--- Document extract ---

Step 1 — Compression Reduces Bytes Over the Wire

gzip compression transforms a 50KB JSON response into approximately 5KB by replacing repeated patterns with compact references. The client decompresses it in under 1ms. For JSON APIs, compression ratios of 10:1 are common because JSON has many repeated field names and structural characters. The CPU cost of compression (a few milliseconds) is almost always worth the network savings, especially for mobile clients or slow connections.

Step 2 — Cache-Aside Pattern: Check, Fetch, Store

The most common caching strategy: check if the data is in Redis. If it is, return it immediately (1-2ms). If not, fetch from MongoDB (20-50ms), store the result in Redis with a TTL, then return it. The TTL ensures stale data eventually expires. The invalidation on mutation (deleting the cache key when data changes) ensures freshness for write operations. This pattern is simple to implement and effective for read-heavy endpoints.

Step 3 — ETags Enable Efficient Conditional Requests

When a client receives a response with an ETag header, it stores the tag with the cached response. On the next request for the same resource, it sends If-None-Match: "etag-value". The server computes the ETag of the current data and compares — if they match, returns 304 Not Modified with no body (a few bytes). The client uses its cached copy. This is most valuable for large, rarely-changing responses like user profiles or configuration data.

Step 4 — Connection Pooling Eliminates Per-Request Connection Overhead

Creating a new TCP connection to MongoDB for each request takes 50-200ms. A connection pool maintains a set of pre-established connections. When a request needs to query MongoDB, it borrows a connection from the pool (microseconds), executes the query, and returns the connection. The pool ensures connections are reused rather than recreated, eliminating connection establishment overhead from every request’s critical path.

Step 5 — Response Time Monitoring Identifies Bottlenecks

Logging response times with X-Response-Time headers and alerting on slow requests creates a feedback loop. When a new code path or query runs slowly under production load, the slow request log reveals it within minutes. Combined with MongoDB’s explain plans and Node.js profiling tools, response time monitoring is the first step in every performance investigation.

--- Problems to work on ---
[1] Can you reproduce the API performance steps word for word, everything from "When a client" down to "or configuration data."?
[2] Can you continue the API performance steps, picking up after their last sentence?

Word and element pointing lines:
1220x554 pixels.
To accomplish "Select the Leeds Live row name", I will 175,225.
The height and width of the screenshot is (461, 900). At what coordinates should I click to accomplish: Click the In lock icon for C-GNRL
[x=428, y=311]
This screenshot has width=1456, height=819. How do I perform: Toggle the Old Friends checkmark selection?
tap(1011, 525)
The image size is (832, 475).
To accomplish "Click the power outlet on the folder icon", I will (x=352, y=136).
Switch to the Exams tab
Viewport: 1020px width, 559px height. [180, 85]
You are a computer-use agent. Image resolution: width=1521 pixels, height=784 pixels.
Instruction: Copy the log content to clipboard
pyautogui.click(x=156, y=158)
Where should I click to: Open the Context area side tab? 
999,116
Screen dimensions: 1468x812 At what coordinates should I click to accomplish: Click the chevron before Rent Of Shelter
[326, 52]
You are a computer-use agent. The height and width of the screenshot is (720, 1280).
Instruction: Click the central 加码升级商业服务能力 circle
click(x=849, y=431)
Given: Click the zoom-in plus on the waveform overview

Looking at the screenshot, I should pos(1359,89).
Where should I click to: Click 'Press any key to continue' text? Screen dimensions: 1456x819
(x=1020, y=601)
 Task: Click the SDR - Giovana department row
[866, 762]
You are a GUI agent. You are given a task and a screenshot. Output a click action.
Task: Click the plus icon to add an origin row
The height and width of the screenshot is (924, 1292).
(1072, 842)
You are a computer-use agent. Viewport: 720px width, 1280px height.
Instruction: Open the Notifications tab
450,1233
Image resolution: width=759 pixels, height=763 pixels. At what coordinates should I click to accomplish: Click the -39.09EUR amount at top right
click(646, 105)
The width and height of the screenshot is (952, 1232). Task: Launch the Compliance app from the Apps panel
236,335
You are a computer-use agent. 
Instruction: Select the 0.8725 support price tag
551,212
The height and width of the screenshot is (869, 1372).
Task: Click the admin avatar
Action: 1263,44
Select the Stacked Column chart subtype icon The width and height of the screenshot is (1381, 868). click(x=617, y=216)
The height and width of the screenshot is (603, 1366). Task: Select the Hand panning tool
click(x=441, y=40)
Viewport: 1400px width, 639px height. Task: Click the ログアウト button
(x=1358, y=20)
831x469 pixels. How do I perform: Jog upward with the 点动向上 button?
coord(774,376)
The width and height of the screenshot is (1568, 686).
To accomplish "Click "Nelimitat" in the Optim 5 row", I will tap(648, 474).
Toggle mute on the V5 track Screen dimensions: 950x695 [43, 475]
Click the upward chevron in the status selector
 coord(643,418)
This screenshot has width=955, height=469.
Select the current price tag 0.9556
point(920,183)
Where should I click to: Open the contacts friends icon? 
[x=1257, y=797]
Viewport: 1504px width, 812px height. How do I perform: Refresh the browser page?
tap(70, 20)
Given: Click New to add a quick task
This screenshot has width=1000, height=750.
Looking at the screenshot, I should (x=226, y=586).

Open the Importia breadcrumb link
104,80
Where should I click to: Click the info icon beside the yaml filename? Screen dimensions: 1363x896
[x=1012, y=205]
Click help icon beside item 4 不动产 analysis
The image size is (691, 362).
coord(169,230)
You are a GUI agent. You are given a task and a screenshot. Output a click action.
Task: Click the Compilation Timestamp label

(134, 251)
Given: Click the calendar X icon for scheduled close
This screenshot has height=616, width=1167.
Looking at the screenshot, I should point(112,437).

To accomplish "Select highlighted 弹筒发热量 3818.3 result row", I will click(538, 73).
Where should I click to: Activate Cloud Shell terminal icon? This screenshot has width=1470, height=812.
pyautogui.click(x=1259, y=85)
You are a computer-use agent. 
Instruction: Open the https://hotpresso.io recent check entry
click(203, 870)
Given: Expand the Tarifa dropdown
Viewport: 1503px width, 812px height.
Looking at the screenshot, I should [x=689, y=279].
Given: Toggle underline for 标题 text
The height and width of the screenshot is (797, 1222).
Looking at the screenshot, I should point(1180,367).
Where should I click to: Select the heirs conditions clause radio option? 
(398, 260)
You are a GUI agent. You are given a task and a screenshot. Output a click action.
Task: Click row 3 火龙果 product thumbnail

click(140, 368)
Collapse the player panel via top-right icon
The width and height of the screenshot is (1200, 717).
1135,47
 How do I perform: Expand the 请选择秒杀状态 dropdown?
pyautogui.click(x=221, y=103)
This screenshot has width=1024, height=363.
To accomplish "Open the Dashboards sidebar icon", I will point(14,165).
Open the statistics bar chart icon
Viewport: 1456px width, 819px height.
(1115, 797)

--- Task-by-task results ---
[1]
When a client receives a response with an ETag header, it stores the tag with the cached response. On the next request for the same resource, it sends If-None-Match: "etag-value". The server computes the ETag of the current data and compares — if they match, returns 304 Not Modified with no body (a few bytes). The client uses its cached copy. This is most valuable for large, rarely-changing responses like user profiles or configuration data.

[2]
Real-World Example: Cached Stats Endpoint

// Before optimisation: 85ms average response time
// After: 3ms from cache (1.8ms from Redis), 45ms on cache miss

// GET /api/v1/tasks/stats
exports.getStats = asyncHandler(async (req, res) => {
    const userId   = req.user.id;
    const cacheKey = `stats:${userId}`;

    // Check Redis first
    const cached = await cache.get(cacheKey);
    if (cached) {
        res.set('X-Cache', 'HIT');
        return res.json({ success: true, data: cached });
    }

    // Compute stats from MongoDB (expensive aggregation)
    const [statusCounts, overdue, dueToday] = await Promise.all([
        Task.aggregate([
            { $match: { user: userId, deletedAt: { $exists: false } } },
            { $group: { _id: '$status', count: { $sum: 1 } } },
        ]),
        Task.countDocuments({ user: userId, dueDate: { $lt: new Date() }, status: { $ne: 'completed' } }),
        Task.countDocuments({ user: userId, dueDate: {
            $gte: new Date(new Date().setHours(0,0,0,0)),
            $lt:  new Date(new Date().setHours(24,0,0,0)),
        }}),
    ]);

    const stats = { overdue, dueToday };
    statusCounts.forEach(({ _id, count }) => { stats[_id] = count; });

    // Cache for 60 seconds
    await cache.set(cacheKey, stats, 60);

    res.set('X-Cache', 'MISS');
    res.json({ success: true, data: stats });
});

Common Mistakes

Mistake 1 — Caching authenticated, user-specific data publicly

❌ Wrong — User A’s tasks cached and returned to User B:

const cacheKey = 'tasks:all';   // not scoped to user!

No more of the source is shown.